*** Block opens ***
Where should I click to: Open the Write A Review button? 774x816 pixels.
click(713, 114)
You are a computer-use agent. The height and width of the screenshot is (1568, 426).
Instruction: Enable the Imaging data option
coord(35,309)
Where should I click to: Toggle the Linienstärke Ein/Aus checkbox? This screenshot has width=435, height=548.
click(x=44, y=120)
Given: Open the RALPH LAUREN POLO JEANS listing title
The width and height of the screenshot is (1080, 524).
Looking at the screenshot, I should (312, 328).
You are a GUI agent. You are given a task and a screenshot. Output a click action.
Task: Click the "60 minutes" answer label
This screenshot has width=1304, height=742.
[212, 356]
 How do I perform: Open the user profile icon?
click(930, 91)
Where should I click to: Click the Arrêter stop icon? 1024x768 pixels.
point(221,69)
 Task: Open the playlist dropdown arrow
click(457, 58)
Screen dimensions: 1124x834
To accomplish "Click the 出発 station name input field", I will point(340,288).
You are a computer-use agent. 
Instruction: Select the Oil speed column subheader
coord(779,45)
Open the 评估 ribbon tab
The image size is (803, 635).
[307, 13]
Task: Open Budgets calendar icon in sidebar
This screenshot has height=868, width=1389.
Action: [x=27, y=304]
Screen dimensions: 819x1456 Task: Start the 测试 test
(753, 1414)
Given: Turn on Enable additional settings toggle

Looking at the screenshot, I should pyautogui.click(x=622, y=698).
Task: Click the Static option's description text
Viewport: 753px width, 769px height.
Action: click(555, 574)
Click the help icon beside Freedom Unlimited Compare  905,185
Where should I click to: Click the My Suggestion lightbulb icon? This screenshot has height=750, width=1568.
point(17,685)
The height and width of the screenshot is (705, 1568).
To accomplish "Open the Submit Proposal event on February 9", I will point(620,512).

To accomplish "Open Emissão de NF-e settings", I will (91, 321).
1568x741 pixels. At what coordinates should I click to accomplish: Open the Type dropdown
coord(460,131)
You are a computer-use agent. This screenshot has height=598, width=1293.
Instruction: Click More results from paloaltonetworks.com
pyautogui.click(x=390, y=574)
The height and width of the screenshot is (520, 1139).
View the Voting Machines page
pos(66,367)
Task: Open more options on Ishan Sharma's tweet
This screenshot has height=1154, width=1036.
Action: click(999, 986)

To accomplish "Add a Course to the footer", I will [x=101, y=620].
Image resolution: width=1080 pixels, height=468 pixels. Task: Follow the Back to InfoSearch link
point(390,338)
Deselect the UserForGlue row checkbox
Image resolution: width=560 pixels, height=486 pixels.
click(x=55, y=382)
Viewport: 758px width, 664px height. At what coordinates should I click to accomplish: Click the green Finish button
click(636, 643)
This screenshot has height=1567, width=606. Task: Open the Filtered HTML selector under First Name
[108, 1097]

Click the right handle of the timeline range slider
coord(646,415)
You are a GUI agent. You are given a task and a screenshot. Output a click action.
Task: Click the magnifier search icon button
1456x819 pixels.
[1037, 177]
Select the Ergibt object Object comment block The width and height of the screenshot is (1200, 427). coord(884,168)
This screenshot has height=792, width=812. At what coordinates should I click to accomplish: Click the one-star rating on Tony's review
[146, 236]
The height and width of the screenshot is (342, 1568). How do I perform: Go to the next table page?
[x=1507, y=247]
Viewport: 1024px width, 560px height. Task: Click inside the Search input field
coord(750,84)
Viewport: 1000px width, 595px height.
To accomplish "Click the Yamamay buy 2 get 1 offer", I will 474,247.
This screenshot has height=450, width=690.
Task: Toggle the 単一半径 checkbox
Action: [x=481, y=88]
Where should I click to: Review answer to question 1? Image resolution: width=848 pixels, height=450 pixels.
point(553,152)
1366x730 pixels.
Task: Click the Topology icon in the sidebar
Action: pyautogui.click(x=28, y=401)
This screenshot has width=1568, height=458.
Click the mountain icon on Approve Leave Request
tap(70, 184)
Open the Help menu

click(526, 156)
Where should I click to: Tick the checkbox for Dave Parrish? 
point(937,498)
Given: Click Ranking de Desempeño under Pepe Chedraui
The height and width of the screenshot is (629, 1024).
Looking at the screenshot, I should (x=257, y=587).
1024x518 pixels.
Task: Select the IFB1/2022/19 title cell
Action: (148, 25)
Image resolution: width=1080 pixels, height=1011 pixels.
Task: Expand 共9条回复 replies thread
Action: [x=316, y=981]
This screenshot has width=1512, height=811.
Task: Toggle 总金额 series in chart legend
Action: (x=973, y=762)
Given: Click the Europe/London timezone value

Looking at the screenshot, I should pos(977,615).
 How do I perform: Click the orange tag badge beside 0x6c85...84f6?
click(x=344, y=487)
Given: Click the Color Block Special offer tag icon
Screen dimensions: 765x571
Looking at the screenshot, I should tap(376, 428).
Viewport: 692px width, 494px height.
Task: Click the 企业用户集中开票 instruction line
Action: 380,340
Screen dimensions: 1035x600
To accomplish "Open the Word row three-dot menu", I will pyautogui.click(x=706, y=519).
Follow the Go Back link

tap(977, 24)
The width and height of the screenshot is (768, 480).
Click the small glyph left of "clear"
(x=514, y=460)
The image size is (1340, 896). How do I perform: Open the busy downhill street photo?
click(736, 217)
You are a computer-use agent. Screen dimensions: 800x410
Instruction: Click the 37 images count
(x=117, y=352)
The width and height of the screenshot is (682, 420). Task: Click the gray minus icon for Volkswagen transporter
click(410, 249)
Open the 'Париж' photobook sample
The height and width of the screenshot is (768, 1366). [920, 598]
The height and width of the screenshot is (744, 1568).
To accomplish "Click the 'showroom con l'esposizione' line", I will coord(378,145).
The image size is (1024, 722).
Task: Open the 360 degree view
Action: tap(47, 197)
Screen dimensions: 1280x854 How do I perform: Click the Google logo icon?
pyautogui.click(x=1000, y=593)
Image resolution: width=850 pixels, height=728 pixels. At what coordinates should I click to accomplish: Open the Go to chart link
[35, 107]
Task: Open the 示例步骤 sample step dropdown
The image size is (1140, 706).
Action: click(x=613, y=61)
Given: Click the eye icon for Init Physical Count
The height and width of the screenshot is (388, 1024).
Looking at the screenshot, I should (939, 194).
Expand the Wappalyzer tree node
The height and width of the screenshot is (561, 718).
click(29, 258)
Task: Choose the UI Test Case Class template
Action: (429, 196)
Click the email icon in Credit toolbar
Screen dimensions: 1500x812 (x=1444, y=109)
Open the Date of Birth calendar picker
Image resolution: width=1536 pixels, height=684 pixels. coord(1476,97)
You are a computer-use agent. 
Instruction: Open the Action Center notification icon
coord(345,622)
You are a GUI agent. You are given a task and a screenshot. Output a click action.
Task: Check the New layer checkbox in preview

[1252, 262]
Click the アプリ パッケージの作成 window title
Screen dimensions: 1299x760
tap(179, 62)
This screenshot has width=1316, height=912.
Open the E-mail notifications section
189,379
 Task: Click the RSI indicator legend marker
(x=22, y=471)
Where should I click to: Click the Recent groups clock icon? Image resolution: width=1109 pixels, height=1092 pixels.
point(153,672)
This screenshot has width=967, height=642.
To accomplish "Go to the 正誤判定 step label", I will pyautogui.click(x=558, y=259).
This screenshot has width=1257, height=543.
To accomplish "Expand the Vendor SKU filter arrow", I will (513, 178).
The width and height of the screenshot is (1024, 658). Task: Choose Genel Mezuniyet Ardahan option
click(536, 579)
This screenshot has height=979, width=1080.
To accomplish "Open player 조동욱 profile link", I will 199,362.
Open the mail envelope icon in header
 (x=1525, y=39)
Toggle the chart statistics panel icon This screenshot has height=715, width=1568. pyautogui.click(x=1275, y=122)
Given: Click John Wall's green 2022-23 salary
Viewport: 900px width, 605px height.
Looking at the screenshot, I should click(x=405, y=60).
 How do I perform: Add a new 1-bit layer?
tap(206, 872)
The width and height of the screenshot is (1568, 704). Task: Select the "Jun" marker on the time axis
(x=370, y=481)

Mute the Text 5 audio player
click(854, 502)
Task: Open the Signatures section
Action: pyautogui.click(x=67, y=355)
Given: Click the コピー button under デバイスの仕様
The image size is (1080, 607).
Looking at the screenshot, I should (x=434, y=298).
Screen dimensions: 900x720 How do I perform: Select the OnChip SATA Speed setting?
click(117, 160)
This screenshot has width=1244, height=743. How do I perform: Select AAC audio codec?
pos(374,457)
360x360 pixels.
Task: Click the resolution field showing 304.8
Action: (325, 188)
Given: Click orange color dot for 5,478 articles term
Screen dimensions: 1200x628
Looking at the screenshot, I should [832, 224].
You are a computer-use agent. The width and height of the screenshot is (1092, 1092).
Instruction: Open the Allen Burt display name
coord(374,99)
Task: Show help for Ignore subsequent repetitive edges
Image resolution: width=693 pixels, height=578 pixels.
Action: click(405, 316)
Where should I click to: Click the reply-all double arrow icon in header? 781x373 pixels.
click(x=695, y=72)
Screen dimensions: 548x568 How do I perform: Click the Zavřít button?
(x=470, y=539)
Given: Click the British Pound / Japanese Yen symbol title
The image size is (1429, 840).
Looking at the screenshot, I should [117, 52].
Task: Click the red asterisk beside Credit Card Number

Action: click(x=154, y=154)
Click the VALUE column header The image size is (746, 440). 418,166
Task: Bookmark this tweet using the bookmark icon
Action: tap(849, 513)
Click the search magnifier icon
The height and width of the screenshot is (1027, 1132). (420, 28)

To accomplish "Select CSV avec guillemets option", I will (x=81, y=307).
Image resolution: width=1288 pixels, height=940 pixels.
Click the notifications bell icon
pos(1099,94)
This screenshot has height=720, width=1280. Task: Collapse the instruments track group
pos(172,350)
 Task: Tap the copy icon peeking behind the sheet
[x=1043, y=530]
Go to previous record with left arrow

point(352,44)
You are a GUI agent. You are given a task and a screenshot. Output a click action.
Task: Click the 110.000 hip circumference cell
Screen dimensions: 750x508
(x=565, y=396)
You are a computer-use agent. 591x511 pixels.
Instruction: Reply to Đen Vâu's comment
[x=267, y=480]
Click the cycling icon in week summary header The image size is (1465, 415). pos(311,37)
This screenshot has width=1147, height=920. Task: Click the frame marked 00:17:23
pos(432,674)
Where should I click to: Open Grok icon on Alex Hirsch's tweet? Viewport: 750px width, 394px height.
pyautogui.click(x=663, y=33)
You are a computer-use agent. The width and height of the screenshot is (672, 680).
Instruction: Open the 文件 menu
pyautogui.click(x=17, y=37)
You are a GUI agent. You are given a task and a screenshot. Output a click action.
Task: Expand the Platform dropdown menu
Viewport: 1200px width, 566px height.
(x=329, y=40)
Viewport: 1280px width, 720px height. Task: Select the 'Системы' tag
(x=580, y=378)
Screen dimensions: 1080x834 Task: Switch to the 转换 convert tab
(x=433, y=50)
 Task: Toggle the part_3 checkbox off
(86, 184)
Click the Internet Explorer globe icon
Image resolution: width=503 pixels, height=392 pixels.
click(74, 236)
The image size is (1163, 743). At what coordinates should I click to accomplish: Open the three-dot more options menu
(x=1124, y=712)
*** Block closes ***
▸ **WHAT NEEDS TO BE DONE**:
Every line of the entries that includes "step" must be copied into the answer.

▸ **ANSWER BOX**:
Task: Open the 示例步骤 sample step dropdown
To accomplish "Go to the 正誤判定 step label", I will pyautogui.click(x=558, y=259).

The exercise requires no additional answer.